[Your objective] Below are the records; give again exactly the line with "Add a hyperlink with the link icon", the line with "Click the illustration", and each line that lies between them, and nothing besides.

[Excerpted data]

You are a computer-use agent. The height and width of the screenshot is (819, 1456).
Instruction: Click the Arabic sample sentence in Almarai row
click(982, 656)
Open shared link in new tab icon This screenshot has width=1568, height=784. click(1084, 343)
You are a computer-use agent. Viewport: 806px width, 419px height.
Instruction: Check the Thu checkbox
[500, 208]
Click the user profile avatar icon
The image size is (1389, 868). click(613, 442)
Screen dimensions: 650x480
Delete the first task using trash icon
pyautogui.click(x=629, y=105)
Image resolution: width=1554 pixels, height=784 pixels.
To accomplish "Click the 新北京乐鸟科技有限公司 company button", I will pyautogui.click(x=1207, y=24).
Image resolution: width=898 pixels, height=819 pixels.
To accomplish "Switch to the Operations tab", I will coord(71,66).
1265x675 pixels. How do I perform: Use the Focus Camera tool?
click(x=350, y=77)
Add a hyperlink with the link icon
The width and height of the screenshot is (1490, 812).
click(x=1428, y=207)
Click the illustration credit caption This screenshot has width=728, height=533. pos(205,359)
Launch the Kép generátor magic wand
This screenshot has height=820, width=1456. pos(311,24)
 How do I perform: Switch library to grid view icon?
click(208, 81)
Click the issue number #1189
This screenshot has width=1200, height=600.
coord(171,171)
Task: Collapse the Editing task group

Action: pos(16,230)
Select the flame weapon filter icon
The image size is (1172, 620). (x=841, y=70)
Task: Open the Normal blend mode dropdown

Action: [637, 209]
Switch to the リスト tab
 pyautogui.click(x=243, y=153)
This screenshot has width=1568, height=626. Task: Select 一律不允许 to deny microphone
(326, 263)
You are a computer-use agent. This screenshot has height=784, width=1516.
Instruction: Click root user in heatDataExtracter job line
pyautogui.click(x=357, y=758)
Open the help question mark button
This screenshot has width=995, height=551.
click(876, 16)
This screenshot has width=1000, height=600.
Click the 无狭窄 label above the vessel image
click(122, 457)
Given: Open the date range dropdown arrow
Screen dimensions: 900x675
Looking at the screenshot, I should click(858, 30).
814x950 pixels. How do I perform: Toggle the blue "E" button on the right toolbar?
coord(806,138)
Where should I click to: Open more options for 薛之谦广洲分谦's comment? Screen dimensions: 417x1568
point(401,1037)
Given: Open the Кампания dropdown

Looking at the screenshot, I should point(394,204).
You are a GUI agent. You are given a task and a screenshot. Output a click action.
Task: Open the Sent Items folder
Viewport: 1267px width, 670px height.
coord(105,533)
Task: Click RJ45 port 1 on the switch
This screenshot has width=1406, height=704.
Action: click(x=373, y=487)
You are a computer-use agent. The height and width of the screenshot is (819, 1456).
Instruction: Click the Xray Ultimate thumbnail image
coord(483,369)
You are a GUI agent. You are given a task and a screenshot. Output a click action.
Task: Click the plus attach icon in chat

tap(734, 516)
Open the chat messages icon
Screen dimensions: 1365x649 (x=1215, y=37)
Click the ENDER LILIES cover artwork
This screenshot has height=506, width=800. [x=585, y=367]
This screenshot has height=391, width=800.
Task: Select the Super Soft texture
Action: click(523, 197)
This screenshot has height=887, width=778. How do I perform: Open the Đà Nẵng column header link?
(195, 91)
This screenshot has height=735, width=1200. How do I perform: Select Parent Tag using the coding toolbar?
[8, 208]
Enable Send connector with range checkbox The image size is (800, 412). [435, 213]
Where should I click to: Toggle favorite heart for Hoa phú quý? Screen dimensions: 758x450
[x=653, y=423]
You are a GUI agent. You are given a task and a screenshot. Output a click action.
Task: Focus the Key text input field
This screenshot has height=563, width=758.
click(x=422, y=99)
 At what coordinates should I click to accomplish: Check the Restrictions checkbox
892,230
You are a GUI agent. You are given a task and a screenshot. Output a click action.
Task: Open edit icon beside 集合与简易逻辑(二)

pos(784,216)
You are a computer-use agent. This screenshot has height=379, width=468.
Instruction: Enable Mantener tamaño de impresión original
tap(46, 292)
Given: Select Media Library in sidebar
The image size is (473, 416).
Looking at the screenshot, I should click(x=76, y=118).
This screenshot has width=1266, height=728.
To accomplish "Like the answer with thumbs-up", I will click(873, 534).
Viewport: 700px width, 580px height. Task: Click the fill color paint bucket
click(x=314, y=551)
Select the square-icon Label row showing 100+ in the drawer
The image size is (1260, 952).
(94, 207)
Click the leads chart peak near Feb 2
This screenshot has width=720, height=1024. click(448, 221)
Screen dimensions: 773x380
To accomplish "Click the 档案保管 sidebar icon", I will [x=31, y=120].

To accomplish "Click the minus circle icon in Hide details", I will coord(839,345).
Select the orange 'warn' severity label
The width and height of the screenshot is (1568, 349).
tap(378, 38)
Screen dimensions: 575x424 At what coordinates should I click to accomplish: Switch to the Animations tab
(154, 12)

[Written answer]
Add a hyperlink with the link icon
The width and height of the screenshot is (1490, 812).
click(x=1428, y=207)
Click the illustration credit caption This screenshot has width=728, height=533. pos(205,359)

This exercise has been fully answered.